Oh yeah! There’s also the Star Wars franchise. And, in what’s been under reported so far, the Indiana Jones franchise.

George Lucas was the sole shareholder for LucasFilm, which he means he made a cool $4 billi with the stroke of a pen this afternoon.

This announcement literally came out of nowhere. No rumors that I had seen anywhere and I read movie news and rumors constantly. Disney quickly revealed in the announcement that Star Wars – Episode VII will be released in 2015 and episodes 8 and 9 will follow thereafter.

Yes, a new trilogy of Star Wars! Starting in two and a half years!

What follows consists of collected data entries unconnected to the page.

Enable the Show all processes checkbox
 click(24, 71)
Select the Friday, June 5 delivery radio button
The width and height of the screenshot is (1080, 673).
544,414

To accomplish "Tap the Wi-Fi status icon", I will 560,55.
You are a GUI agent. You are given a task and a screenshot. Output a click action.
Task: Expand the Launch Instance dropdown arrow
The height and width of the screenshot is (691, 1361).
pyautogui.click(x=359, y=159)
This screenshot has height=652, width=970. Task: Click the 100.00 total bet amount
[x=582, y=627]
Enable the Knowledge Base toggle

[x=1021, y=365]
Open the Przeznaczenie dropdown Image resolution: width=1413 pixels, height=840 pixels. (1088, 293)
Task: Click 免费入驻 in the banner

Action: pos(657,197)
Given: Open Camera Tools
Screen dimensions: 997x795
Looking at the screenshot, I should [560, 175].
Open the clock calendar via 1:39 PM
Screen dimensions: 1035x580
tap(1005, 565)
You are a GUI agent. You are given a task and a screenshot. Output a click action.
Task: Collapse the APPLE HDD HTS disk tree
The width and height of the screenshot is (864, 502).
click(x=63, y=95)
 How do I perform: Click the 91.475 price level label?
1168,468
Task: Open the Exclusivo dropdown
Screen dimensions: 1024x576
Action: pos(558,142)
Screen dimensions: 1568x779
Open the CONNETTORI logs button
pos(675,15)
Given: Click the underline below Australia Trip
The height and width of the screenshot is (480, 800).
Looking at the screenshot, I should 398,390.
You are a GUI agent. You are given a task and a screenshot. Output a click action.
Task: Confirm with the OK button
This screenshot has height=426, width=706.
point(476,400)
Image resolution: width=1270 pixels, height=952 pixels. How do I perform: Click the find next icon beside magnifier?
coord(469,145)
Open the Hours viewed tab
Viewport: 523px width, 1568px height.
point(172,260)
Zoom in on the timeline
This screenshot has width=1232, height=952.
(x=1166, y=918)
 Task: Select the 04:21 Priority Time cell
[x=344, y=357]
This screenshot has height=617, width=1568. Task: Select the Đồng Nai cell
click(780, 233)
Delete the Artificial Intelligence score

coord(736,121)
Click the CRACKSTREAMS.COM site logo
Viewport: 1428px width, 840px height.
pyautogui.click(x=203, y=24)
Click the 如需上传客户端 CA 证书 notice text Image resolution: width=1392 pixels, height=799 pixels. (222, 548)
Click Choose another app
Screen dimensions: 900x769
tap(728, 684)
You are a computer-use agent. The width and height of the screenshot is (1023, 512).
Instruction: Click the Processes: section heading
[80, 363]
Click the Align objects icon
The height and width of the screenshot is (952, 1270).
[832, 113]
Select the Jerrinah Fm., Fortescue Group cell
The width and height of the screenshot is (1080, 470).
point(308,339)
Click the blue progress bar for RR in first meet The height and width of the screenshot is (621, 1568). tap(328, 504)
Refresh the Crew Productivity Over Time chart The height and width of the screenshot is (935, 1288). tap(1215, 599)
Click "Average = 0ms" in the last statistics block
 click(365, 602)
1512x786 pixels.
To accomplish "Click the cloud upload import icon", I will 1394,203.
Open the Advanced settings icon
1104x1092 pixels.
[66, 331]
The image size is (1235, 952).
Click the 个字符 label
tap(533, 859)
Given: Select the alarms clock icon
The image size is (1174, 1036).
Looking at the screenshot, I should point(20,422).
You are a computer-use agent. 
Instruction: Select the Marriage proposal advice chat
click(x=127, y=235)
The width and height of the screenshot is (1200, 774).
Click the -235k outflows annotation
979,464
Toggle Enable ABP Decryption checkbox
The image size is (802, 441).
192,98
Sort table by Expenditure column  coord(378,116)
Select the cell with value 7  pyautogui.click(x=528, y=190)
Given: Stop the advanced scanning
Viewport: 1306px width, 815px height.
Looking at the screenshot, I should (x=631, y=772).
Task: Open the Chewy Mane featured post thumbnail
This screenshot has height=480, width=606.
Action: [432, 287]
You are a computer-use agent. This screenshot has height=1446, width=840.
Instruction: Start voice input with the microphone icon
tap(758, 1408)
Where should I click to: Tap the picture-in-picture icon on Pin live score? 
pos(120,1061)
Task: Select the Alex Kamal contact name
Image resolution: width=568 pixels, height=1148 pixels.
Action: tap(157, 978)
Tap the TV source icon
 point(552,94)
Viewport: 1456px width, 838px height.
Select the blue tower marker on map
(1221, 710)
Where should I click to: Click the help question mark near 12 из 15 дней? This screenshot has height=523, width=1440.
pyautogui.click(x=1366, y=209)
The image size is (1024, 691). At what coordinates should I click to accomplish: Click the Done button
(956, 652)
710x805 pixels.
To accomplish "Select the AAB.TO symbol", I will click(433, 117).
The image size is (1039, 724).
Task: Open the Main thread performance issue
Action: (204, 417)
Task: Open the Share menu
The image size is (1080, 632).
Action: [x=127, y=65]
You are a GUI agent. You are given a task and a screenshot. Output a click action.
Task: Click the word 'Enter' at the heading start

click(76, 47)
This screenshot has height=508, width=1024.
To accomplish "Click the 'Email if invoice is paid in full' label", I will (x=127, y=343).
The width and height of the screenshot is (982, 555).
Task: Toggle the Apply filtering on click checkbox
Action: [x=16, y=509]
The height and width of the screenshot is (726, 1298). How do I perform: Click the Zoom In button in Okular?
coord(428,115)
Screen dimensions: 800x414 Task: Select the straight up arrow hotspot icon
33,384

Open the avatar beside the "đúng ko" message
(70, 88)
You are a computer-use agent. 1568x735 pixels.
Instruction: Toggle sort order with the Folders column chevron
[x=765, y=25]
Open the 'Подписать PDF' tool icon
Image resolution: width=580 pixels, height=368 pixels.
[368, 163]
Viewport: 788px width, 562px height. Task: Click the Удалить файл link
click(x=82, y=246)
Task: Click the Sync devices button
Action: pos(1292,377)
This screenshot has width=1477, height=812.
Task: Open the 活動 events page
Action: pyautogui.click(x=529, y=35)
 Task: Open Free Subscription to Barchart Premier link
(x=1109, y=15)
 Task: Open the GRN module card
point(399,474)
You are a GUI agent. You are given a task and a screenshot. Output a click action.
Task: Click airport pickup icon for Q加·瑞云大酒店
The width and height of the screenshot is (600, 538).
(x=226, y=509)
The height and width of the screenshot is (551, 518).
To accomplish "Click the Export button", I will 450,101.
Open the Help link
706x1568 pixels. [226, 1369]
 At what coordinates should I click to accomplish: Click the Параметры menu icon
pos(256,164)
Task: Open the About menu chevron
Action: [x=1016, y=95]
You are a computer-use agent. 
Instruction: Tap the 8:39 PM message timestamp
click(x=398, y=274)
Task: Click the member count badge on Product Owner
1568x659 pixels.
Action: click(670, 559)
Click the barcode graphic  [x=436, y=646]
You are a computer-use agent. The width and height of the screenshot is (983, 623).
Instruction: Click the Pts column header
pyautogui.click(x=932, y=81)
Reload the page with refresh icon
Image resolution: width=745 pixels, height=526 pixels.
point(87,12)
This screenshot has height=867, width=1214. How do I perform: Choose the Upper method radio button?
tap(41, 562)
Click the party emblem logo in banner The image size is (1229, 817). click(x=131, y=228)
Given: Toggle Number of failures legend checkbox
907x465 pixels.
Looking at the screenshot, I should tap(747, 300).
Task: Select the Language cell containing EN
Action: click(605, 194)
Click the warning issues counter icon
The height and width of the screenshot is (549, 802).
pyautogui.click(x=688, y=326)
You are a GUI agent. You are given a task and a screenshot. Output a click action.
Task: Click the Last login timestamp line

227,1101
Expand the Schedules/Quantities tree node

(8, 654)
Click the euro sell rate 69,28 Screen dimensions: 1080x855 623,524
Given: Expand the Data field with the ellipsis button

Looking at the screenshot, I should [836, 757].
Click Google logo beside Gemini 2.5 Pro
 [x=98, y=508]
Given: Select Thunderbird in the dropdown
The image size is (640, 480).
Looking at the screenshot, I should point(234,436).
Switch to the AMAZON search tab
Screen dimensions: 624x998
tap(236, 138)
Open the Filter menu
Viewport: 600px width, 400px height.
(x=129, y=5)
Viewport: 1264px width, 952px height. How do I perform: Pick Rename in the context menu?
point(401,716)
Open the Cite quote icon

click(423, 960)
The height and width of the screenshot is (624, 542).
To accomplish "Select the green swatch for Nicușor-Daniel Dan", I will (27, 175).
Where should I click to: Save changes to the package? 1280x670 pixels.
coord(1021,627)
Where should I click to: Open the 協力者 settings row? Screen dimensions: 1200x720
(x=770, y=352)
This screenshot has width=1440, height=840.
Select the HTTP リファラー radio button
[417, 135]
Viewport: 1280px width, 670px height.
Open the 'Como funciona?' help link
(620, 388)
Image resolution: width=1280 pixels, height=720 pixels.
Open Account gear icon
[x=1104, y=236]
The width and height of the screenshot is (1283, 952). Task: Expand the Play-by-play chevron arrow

George Lucas will not direct them, which is frankly more great news. I certainly fall in line with the commonly held opinion that episodes I, II, and III (1999’s Phantom Menace, 2002’s Attack of the Clones, and 2005’s Revenge of the Sith) were underwhelming. And that’s being pretty kind. For a quick refresher, the next Star Wars film (can’t believe I’m writing that) will take place after the events of 1983’s Return of the Jedi.

Will we see the characters of Luke Skywalker, Princess Leia, and Han Solo come back? Will it be all new characters? Who will be handed the enormous responsibility of directing it?

All I know is I’m pumped for it. A couple of years ago, Disney bought Marvel Films. To say they’ve had a good track record with their acquisition of that company would be the biggest understatement ever. Remember a little movie called The Avengers this summer?

Disney also owns Pixar. Uh, pretty good track record there.

With Disney owning the Star Wars franchise, it opens the very real possibility of audiences seeing the magic come back in the series…. something we hoped for so desperately thirteen years ago when Phantom Menace opened.

Expect stories soon about how Disney plans to reinvigorate Indiana Jones. But, for now, we know that land in a galaxy far, far away isn’t so far away.

My childhood memories of Star Wars always begins with that 20th Century Fox logo and its unmistakable theme. Now, we’ll see Sleeping Beauty’s castle. That’ll take a little getting used to, but if Disney handles this property the way they’ve handled other recent properties, we as an audience have a lot to look forward to!